### TASK STATEMENT
Below are the records; collect from them each line containing the string "checkbox".
======== RECORDS SHOWN
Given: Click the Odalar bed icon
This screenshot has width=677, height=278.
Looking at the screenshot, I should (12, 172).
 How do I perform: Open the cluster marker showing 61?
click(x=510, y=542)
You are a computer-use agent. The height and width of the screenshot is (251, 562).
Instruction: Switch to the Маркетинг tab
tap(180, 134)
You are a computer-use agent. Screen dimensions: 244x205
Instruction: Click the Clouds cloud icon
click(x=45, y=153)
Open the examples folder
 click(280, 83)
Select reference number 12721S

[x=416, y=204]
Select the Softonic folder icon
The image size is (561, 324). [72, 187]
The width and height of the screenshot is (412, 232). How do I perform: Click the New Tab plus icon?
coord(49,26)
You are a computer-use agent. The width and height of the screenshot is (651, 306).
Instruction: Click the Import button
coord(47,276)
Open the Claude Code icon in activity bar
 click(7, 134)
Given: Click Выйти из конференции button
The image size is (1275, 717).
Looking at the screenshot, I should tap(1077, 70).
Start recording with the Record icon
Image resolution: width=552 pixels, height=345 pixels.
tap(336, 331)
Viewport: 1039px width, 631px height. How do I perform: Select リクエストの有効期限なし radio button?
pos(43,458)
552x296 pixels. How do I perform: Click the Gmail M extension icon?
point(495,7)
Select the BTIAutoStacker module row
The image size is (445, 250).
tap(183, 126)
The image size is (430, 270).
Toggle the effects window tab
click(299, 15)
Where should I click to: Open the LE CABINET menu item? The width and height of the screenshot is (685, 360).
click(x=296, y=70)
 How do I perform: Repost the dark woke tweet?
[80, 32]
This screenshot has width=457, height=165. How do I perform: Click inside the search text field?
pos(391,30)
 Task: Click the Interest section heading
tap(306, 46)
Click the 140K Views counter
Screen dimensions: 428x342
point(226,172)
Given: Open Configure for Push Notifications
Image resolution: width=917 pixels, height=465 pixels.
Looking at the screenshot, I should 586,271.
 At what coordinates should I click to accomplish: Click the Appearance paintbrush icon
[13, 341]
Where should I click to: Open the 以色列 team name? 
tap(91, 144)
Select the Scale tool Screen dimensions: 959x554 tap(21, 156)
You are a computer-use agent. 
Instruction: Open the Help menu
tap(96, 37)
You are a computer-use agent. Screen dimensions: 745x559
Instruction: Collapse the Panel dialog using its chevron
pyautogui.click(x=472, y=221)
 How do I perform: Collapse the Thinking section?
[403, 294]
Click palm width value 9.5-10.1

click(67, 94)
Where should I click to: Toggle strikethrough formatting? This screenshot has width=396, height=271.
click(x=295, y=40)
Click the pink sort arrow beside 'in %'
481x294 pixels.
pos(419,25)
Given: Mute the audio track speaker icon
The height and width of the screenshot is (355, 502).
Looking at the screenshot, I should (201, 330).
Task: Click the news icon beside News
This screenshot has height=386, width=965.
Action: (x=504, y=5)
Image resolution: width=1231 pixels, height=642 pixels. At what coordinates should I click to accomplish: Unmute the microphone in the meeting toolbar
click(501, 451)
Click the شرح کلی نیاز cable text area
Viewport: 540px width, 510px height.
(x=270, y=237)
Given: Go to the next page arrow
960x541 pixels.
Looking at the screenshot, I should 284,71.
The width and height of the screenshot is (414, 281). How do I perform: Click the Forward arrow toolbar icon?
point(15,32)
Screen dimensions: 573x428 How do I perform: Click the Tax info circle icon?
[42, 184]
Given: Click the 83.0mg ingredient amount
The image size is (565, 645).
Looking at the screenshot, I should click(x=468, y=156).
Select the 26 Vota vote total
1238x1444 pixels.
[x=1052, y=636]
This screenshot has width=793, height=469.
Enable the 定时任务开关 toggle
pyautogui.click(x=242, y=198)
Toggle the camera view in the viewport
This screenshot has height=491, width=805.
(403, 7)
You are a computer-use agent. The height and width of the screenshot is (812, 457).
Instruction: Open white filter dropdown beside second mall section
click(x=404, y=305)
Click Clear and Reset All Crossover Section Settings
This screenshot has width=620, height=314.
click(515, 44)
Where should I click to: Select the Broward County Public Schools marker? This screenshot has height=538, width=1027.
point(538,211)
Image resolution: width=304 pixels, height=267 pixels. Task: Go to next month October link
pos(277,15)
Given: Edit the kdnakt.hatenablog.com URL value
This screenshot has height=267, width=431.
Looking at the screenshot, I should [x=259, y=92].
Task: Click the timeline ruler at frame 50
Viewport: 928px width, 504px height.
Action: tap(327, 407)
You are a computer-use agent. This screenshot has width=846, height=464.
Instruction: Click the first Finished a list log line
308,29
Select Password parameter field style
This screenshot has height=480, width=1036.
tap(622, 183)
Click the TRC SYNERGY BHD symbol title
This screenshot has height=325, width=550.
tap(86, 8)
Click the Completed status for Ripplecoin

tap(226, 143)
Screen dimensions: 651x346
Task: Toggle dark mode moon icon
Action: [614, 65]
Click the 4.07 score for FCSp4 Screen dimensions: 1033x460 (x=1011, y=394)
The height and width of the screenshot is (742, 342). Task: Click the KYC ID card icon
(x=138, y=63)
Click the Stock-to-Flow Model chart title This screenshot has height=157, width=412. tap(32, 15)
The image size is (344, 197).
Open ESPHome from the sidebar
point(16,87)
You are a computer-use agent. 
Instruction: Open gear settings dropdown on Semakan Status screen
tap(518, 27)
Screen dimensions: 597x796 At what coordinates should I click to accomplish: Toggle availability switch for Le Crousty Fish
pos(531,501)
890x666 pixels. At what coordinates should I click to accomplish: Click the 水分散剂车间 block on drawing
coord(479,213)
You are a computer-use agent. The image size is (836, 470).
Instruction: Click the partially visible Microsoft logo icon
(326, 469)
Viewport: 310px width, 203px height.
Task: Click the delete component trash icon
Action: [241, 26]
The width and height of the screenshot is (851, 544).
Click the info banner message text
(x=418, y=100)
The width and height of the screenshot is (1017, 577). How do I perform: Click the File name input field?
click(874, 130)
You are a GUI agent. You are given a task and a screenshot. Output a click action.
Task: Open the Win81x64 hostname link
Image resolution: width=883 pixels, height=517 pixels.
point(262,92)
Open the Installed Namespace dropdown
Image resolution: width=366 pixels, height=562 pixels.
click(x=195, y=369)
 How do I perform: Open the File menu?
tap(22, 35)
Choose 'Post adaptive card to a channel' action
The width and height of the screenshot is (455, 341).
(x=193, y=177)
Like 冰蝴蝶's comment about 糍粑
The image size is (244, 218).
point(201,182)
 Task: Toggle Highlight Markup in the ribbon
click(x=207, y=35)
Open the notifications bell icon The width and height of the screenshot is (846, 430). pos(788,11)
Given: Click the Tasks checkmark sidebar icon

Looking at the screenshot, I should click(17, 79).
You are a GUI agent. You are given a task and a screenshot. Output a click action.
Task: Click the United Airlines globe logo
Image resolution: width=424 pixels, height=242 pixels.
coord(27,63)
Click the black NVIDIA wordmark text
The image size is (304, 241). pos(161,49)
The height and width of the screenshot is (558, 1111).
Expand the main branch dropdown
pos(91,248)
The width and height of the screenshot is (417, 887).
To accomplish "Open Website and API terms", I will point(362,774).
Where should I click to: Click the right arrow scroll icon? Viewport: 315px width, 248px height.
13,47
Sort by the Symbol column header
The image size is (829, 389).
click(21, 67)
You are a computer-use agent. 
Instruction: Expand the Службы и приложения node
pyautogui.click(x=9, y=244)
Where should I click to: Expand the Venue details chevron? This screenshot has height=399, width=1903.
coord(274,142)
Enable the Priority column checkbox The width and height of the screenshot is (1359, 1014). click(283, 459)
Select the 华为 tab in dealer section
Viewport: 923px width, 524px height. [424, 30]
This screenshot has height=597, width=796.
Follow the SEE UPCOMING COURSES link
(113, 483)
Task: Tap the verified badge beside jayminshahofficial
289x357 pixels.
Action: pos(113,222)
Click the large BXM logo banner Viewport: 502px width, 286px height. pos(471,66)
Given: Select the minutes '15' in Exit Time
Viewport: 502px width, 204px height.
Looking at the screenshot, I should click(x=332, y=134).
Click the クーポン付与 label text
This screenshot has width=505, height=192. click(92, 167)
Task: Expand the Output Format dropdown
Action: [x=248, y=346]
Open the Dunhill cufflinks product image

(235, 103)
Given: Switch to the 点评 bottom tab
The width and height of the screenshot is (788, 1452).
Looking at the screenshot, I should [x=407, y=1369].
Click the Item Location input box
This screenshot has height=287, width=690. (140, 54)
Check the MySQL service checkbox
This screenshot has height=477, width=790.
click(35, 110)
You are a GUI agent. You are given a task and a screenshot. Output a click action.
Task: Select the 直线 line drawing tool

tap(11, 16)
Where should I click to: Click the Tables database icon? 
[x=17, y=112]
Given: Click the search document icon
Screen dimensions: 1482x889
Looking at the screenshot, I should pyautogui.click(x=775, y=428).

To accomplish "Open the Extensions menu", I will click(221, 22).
================
### YOUR RESPONSE
Enable the Priority column checkbox The width and height of the screenshot is (1359, 1014). click(283, 459)
Check the MySQL service checkbox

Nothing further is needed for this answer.